Dataset rows:
┄┄┄┄┄┄┄┄┄┄
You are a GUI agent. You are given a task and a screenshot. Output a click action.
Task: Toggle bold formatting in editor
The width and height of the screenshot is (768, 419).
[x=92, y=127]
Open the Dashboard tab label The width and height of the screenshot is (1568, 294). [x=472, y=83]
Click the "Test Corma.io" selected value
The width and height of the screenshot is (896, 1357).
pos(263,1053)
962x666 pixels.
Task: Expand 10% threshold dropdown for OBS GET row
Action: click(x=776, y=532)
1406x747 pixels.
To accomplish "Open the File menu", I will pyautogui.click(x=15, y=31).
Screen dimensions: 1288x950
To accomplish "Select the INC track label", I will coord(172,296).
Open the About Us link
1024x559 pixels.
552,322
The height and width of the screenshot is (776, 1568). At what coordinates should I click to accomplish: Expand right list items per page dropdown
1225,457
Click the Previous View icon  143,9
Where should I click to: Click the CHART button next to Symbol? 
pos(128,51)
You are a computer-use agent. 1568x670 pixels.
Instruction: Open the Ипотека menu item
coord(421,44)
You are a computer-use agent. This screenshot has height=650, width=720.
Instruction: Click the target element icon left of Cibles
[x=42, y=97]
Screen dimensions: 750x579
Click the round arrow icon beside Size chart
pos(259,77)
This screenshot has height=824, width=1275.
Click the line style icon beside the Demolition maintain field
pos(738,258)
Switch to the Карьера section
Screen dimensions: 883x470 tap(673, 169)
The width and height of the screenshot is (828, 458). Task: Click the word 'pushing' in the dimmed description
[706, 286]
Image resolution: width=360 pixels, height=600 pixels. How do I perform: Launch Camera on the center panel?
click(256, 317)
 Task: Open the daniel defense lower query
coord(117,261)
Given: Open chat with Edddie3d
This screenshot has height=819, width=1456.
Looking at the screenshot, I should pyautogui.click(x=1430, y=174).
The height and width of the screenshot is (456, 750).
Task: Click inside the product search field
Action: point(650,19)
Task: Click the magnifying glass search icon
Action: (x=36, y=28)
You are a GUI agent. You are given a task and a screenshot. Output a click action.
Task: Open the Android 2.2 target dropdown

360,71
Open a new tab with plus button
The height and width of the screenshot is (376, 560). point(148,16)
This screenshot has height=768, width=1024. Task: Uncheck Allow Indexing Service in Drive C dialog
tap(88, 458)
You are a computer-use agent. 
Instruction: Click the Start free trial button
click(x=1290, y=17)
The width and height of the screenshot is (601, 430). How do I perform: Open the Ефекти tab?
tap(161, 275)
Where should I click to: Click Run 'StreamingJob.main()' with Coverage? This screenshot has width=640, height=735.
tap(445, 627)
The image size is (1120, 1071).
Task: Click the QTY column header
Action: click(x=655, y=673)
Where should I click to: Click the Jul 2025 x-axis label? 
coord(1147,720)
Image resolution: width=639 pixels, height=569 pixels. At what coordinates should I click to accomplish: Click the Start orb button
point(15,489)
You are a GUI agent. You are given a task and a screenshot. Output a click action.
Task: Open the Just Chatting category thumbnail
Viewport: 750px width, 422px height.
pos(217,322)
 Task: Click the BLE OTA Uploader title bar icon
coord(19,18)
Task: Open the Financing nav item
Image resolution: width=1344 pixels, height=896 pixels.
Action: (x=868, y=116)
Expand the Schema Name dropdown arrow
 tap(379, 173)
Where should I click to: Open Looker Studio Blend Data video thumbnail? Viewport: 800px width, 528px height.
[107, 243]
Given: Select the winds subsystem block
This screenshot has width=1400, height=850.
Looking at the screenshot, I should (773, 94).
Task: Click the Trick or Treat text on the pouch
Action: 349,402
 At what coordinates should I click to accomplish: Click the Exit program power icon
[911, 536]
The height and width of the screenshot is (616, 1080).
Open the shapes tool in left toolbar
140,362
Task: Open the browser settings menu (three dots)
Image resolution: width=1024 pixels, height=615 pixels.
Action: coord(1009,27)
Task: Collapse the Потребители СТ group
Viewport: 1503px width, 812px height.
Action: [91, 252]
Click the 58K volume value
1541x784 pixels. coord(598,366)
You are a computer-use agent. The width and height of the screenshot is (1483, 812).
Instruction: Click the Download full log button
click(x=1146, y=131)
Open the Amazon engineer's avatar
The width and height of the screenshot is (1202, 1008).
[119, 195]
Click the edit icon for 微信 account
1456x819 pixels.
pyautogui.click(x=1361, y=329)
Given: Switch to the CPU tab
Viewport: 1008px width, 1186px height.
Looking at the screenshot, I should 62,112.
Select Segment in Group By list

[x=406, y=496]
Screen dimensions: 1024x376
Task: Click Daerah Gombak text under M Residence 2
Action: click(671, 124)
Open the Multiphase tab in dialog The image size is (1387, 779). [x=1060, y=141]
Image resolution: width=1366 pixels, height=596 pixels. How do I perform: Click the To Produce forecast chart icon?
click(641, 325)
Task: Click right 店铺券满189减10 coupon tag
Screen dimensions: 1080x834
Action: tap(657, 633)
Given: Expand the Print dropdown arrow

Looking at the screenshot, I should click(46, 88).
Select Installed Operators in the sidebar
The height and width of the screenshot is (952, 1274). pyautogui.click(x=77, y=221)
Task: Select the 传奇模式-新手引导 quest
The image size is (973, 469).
┄┄┄┄┄┄┄┄┄┄
> Your instructions
Copy out the lines of the material above, from the line containing "Open the Multiphase" through the line containing "Looking at the screenshot, I should click(46, 88).", both included, without changing anything.

> Response to the exercise
Open the Multiphase tab in dialog The image size is (1387, 779). [x=1060, y=141]
Image resolution: width=1366 pixels, height=596 pixels. How do I perform: Click the To Produce forecast chart icon?
click(641, 325)
Task: Click right 店铺券满189减10 coupon tag
Screen dimensions: 1080x834
Action: tap(657, 633)
Given: Expand the Print dropdown arrow

Looking at the screenshot, I should click(46, 88).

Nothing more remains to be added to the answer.